[[ GIVEN DATA, beginning ]]

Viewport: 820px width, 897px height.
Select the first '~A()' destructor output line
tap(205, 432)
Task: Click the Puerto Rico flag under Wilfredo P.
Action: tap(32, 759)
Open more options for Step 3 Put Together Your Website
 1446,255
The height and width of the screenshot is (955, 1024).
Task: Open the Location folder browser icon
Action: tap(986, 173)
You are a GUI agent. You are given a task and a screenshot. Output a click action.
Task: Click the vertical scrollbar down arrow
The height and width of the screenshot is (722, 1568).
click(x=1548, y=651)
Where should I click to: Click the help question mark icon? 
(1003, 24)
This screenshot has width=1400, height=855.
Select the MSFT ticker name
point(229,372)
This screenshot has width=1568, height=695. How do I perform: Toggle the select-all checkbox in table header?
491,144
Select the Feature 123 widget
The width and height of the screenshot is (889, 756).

[[ GIVEN DATA, end ]]

Write out the whole listing again, keeping every character as it is.

Viewport: 820px width, 897px height.
Select the first '~A()' destructor output line
tap(205, 432)
Task: Click the Puerto Rico flag under Wilfredo P.
Action: tap(32, 759)
Open more options for Step 3 Put Together Your Website
 1446,255
The height and width of the screenshot is (955, 1024).
Task: Open the Location folder browser icon
Action: tap(986, 173)
You are a GUI agent. You are given a task and a screenshot. Output a click action.
Task: Click the vertical scrollbar down arrow
The height and width of the screenshot is (722, 1568).
click(x=1548, y=651)
Where should I click to: Click the help question mark icon? 
(1003, 24)
This screenshot has width=1400, height=855.
Select the MSFT ticker name
point(229,372)
This screenshot has width=1568, height=695. How do I perform: Toggle the select-all checkbox in table header?
491,144
Select the Feature 123 widget
The width and height of the screenshot is (889, 756).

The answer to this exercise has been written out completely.